◆ **EXCERPT PROVIDED**
= = =

For the past month, I’ve wandered out into the world with a set of brightly painted fingernails. From the office to the gym, I’ve sported red nails, green nails, and even Halloween-inspired French tips to keep it seasonally relevant. Now it’s important to know that I never intended for my nails to be political or gendered. My reason for painting them stemmed from a need to curb nail biting, and not from a desire to embark on some exercise on internalized misogyny and homophobia. But as I have discovered over the past few weeks, operating outside of gender norms-intentionally or unintentionally ― is always political.
At first, I was nervous about what strangers would think of my nails. I’m incredibly self-conscious, and I’ve always refrained from doing anything that would garner negative attention. So in the beginning I hid my nails whenever I passed by someone whom I thought would judge them, but to my surprise, more people than not complimented them. Coworkers appreciated them and told me how much they looked forward to every new color. People on the street smiled at me upon seeing them, and friends didn’t bat an eye at my decision. Of course I received the odd stare or off-hand comment, but they didn’t affect me nearly as much as I had expected, and as time went by I actually found myself feeling more confident because I felt like I was taking ownership and pride in myself. Showing off my nails was like telling the world, “I don’t need you to like me to like myself.” It led to this realization that how you perceive yourself is more important than how others do, and that you have the power to ignore, reject, and rise above the negativity and self-loathing others throw at you. My nails helped me discover that I don’t want or need validation and acceptance from people who will only accept me on conditional terms. Any person who has problems with my nails is not a person I want in my life.
I have to be honest, however, and say that the experience hasn’t been entirely pleasant. There have been times when I have felt ashamed and embarrassed enough to want to wipe them clean. The first time was when I met my mentee, a 13-year-old boy from Chelsea. Before our first session, I considered removing my nail polish because I didn’t want to make him feel awkward or uncomfortable, but my friend reassured me to keep them. She told me that it could be a potential positive learning opportunity for him. When I showed up I discovered this wasn’t going to be the positive, eye-opening experience I was hoping for. The kids pointed and quietly snickered, and my heart sunk as I heard my mentee’s friend say “I thought you asked for a guy mentor.” In that moment, I wasn’t a confident guy who happened to have his nails painted — I was some sort of gender non-conforming “freak” to them. The experience reinforced the reality of what it’s like to do something outside of our toxic gender norms. It reminded me of just how painful it is to be completely rejected for something as insignificant as nail polish, and how deeply entrenched our notions of toxic masculinity and gender structures have become.

= = =

◆ **EXTRACTED DATA**
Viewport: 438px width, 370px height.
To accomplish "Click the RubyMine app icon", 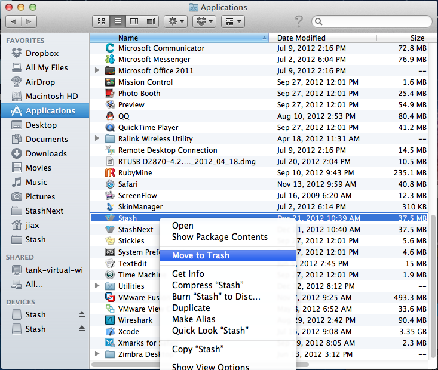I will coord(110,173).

= = =

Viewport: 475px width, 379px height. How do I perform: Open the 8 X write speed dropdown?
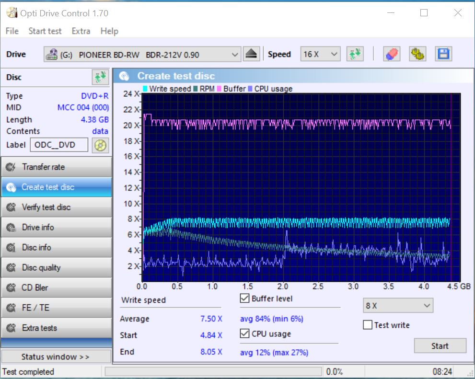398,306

= = =

◆ **WORK INSTRUCTION**
Resume the personal account of wearing painted fingernails, writing on from its last sentence.

◆ **ANSWER TO THIS EXERCISE**
Surprisingly, the most negative responses have come from other gay men. The last two guys I went out with felt compelled enough to comment on them. The first gentleman attempted to score brownie points by reassuring me he was “cool with them,” as if him somehow accepting my shortcomings was enough for me to go home with him. The second gentleman, however, was a little more transparent with his feelings. Upon seeing them, he said “what’s the deal with your nails?” When I explained that I simply liked nail polish, he followed up with “oh, you just didn’t seem like that kind of guy.” Later on in the date he said something along the lines of, “I think it’ll just look so weird when I have to look at your nail polish as you’re jacking me off.”
I was disgusted by his crude comment and the implications behind it. I knew when he said “that kind of guy” what he was really saying was “flamboyant and effeminate gay guy.” He was spewing internalized homophobia, emasculating me, and effectively invalidating trans, gender nonconforming, and queer people. He was effectively saying that femininity was bad, and that I was less attractive because I didn’t adhere to his rigid expectations of gender. I was no longer being rejected and dehumanized by closed-minded, inexperienced straight people — I was being rejected by the very people who were supposed to accept me the most. And in that moment, I realized I had an obligation to make my nails into something political — if not for me then for all of the other feminine and gender queer people. Because it didn’t matter if the act of painting my nails was relatively unimportant to me — it was important and vital to others. And to apologize for my nails or wipe them clean would be to validate the hateful, ignorant things others had to say. Wiping them clean would be an announcement to the world that I was right to feel ashamed and embarrassed for doing something outside of toxic gender structures, and it would only further legitimize the hatred and bigotry hurled at transgender and non-binary people on a daily basis. It would be taking a step back for the fight for gender equality, and it would be letting bullies win. And as a competitive queer, I have a problem with letting bullies win.
Two nights ago I cut my nails and removed the polish — not because of what that douche-bag or anyone else said to me. I cut them simply because they got too long and the polish chipped to the ugliest of degrees, and to be honest, I’ve felt a little less colorful and confident. But I’ll be painting them again soon, and I’ll make sure when I step out into the world again I’ll hold my head up high.